Let’s start with four but we know there’s more…

Stills from all three of the campaign adverts

Earlier this summer, Doteveryone launched Be a Better Internetter — a digital public health campaign.

This was an experiment — we wanted to find out whether it’s possible to find simple and positive ways to show people how to make their tech work better for them. (It was also great fun: most think-tanks produce long and serious reports, we’ve made an animation with a dancing pair of sunglasses.)

We knew from our People, Power and Technology research into public attitudes and understanding that people don’t really get how their tech works. They also welcome practical tips to help them make it work better for them — 42% said they’d like to change their privacy settings, for example, but didn’t know how.

So with support from Omidyar Network, creative agency BETC and the Guardian, we launched a set of three adverts under the banner ‘Be a Better Internetter’ to see if we could meet that need.

Here’s (some of) what we’ve learned:

1. People want this kind of thing to exist

Following the initial launch on the Guardian, we quickly won support from Unruly Media, who ran the adverts across their spaces wherever possible, and WeTransfer supported the campaign with 25m impressions on their wallpaper adverts.

“I’m always amazed that values we take for granted offline are treated so recklessly in the online space. At WeTransfer we’ve always respected the people who use our tools, and so it’s empowering to come across other organisations that are fighting for a better, fairer internet for everyone. We’re proud to stand with Doteveryone and delighted to use our platform to help spread their message to 40 million creative minds around the world.” Damian Bradfield, President of WeTransfer

Screenshot of one of the campaign adverts on WeTransfer

And there’s recognition in many different quarters of the need to help the public navigate the impacts of technology on their lives.

Last week’s Commons’ Culture, Media and Sport Committee report into fake news called for a ‘unified public awareness initiative’ funded through an educational levy on social media companies to help people understand how social media functions and how their data is used.

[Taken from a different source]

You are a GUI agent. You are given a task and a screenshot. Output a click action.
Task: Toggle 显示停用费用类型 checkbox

The Royal Society of Public Health is launching ‘Scroll-free September’ to help people find a more balanced relationship with social media.

Scroll Free September campaign by RSPH

And the startup body Coadec has included public confidence in technology based on digital understanding as one of its proposed principles for the government’s digital charter.

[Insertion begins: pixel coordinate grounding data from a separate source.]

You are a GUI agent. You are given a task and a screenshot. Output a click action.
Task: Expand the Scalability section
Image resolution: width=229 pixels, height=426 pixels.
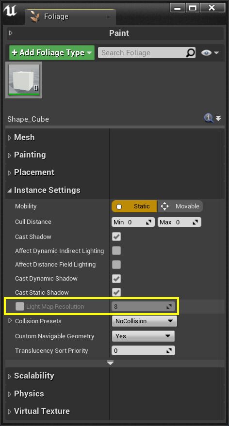tap(34, 376)
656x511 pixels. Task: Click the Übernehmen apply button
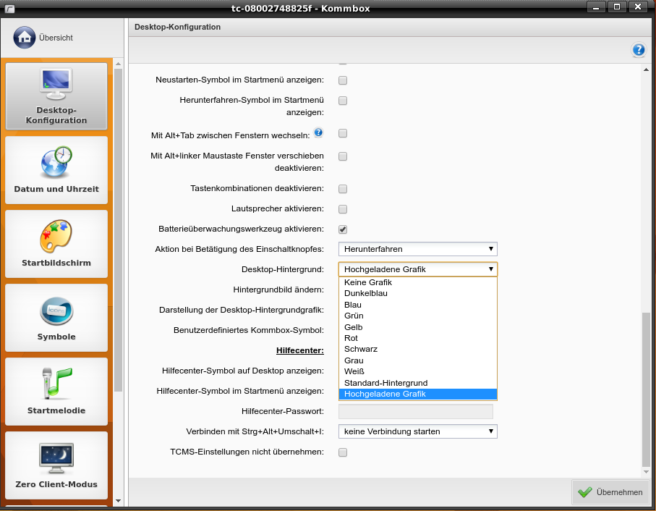point(610,492)
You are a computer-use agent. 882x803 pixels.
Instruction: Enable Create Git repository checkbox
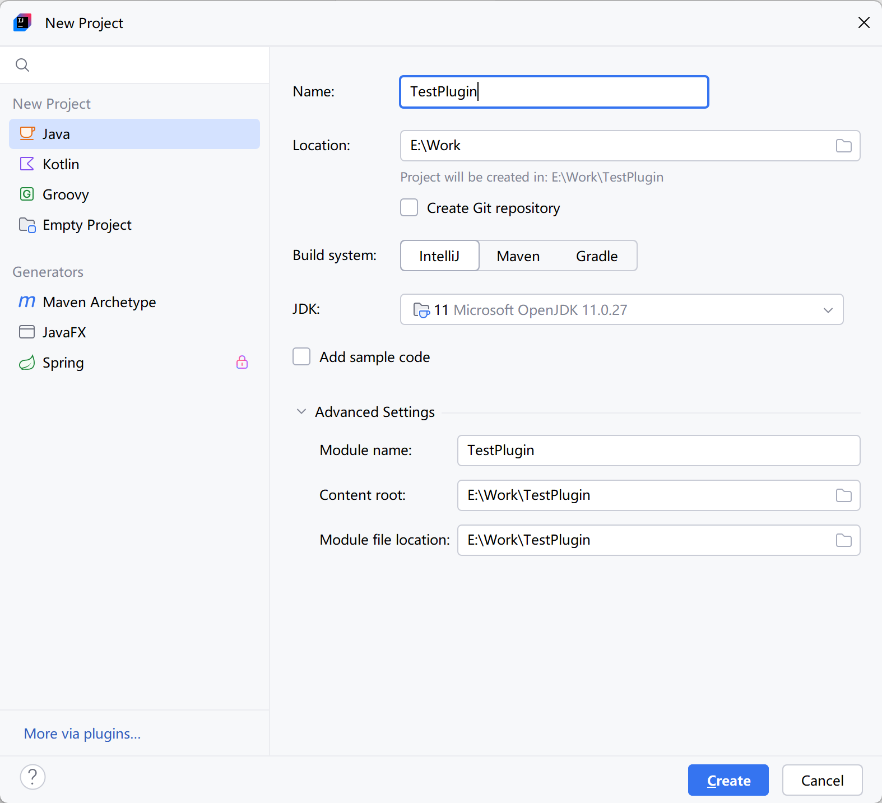click(x=409, y=208)
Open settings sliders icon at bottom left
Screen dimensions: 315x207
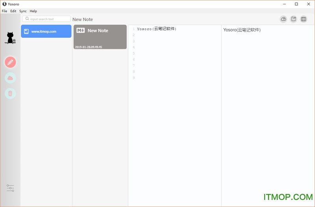click(10, 188)
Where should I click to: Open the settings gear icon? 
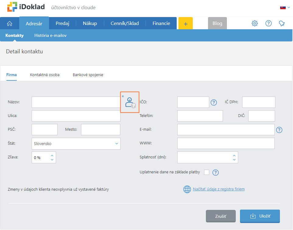pos(255,23)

After the summer, we’ll be publishing detailed recommendations on the infrastructure we think is needed to support digital public health as part of our Regulating for Responsible Technology research.

2. People liked the adverts but we don’t know yet how much they helped.

As well as support for the campaign overall, we got feedback that people really liked the individual adverts and the light-hearted, positive approach.

Alongside the campaign we compiled lists of tips for people to put into practice and asked others to share theirs.

Sharing other’s tips online

Clicking on the adverts took people to information about how to use private browsing, change to a chronological social media feed or check their privacy settings.

People clicked through most to the information on social media feeds and how to turn on chronological timelines in order to get access to a range of different news and information, as opposed to posts based on what you, and the people you’re connected to, have clicked or commented on in the past.

But we don’t yet know why. Was it because that ad was more attractive? Was it because that’s the thing people feel most strongly about? Or was it the thing that was most new and interesting to them?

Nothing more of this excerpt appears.